**Materials provided**
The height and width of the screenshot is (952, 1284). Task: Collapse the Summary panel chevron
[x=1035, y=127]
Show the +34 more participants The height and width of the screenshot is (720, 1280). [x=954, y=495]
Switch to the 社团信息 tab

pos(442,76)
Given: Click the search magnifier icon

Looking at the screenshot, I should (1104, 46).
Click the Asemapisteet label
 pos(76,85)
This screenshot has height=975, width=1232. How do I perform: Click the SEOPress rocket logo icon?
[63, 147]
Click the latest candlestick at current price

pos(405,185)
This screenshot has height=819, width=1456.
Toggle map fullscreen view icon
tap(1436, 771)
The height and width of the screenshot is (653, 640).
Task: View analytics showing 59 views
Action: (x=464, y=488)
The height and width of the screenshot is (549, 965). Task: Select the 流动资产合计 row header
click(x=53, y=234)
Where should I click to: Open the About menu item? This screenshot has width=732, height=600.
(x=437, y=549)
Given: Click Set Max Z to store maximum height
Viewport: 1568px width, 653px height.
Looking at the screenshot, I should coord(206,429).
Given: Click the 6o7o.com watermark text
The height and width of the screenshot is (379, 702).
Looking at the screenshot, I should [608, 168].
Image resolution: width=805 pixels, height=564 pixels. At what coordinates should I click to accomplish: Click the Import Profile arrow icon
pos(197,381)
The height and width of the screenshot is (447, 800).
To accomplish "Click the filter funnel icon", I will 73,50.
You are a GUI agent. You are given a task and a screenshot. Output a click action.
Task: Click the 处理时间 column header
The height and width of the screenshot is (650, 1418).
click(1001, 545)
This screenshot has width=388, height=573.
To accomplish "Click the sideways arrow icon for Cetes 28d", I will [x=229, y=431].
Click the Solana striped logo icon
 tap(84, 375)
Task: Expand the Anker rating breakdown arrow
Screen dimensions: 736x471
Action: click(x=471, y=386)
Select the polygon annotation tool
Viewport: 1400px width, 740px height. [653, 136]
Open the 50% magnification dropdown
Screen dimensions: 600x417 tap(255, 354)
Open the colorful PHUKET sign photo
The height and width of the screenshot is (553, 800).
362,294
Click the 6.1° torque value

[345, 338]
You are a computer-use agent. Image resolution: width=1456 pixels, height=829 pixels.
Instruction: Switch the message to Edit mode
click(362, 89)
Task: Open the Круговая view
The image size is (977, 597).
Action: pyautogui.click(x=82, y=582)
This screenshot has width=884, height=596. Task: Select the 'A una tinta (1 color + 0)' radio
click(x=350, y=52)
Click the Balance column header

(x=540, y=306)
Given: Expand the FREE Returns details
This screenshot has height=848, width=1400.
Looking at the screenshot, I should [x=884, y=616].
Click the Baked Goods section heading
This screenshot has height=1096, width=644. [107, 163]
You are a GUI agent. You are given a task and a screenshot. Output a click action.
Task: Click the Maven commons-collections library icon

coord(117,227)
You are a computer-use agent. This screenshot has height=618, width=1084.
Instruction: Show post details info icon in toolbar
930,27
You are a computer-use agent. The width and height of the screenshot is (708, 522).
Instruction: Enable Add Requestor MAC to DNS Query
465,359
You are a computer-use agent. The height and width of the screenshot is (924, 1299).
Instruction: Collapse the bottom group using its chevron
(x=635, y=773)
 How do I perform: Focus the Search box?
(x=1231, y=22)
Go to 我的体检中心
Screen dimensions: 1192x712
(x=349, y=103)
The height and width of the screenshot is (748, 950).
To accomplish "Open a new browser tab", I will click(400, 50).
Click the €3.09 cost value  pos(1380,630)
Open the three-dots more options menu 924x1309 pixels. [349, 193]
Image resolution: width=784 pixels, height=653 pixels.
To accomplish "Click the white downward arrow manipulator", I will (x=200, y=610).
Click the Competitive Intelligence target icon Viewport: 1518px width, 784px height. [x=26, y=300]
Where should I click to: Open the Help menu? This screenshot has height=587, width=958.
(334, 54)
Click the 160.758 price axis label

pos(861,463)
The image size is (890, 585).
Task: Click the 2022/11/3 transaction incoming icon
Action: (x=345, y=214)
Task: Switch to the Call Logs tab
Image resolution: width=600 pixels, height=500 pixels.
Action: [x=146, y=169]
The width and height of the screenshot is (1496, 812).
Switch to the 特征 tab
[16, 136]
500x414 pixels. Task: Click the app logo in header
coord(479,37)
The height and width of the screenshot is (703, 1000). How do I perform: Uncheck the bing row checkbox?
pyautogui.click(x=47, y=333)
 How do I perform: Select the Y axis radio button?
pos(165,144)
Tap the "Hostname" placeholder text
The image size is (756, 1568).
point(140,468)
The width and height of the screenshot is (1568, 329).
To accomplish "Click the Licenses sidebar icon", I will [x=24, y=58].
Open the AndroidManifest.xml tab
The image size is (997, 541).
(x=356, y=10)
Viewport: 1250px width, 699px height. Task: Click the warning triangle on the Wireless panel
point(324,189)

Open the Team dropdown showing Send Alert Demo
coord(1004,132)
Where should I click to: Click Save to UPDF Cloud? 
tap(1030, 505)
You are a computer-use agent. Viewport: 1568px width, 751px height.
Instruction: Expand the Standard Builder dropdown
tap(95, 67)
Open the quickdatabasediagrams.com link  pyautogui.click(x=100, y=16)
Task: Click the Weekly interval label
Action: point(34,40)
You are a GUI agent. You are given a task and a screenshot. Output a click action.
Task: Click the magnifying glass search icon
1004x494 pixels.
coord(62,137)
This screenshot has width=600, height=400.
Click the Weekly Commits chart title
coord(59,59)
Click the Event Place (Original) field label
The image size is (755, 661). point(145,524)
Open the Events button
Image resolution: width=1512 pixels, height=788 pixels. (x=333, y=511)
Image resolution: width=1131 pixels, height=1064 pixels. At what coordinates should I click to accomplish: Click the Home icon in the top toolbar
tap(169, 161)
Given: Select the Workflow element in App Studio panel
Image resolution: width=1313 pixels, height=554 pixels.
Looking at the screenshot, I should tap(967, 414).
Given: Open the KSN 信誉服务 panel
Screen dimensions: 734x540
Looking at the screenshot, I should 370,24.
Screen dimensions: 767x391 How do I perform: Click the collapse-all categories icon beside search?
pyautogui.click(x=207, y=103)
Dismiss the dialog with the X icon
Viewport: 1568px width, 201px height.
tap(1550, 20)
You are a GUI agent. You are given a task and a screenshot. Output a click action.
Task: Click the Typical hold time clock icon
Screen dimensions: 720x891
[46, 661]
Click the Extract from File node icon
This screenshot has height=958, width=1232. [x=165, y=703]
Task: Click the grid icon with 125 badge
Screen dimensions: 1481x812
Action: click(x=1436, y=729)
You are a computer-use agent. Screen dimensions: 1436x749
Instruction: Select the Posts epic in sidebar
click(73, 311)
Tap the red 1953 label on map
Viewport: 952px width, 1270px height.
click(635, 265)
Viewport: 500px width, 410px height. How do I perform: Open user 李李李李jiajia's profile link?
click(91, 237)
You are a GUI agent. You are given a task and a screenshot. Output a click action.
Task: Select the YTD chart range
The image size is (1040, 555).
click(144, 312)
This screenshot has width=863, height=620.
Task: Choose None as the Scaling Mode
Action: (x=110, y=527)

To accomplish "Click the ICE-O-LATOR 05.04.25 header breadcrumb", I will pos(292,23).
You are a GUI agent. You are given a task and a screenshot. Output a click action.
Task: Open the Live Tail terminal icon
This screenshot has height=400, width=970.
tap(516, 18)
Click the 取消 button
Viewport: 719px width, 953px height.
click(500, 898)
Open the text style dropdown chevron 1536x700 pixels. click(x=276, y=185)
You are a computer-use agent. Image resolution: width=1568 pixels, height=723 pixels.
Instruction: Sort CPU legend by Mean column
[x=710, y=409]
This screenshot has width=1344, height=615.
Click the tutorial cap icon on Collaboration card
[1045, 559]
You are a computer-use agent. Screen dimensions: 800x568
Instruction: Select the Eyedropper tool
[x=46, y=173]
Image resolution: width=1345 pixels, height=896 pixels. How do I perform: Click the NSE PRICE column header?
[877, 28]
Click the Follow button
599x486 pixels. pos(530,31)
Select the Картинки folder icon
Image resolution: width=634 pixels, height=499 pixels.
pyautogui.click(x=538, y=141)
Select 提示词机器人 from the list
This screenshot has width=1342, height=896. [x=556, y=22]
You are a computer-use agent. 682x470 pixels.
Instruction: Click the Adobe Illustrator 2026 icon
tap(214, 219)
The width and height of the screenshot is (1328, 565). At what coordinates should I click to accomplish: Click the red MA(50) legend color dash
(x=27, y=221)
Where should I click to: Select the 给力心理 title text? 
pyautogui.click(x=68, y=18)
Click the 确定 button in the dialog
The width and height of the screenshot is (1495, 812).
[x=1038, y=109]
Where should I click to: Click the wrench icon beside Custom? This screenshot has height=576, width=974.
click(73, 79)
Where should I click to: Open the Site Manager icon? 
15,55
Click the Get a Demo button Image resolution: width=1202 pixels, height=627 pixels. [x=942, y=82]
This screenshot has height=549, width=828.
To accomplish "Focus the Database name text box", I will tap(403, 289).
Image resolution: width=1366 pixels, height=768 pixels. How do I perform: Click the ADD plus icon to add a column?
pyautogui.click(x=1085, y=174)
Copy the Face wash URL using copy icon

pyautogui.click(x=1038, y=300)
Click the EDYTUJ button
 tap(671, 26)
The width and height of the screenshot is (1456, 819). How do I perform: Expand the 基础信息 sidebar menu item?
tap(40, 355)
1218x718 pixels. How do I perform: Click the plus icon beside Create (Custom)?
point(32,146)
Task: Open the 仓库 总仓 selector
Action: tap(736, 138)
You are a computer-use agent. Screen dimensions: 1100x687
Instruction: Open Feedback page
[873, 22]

**Task details**
Reproduce the listing word for word, everything from the line containing "Where should I click to: Select" down to the line containing "Click the Get", both included.

**Solution to this exercise**
Where should I click to: Select the 给力心理 title text? 
pyautogui.click(x=68, y=18)
Click the 确定 button in the dialog
The width and height of the screenshot is (1495, 812).
[x=1038, y=109]
Where should I click to: Click the wrench icon beside Custom? This screenshot has height=576, width=974.
click(73, 79)
Where should I click to: Open the Site Manager icon? 
15,55
Click the Get a Demo button Image resolution: width=1202 pixels, height=627 pixels. [x=942, y=82]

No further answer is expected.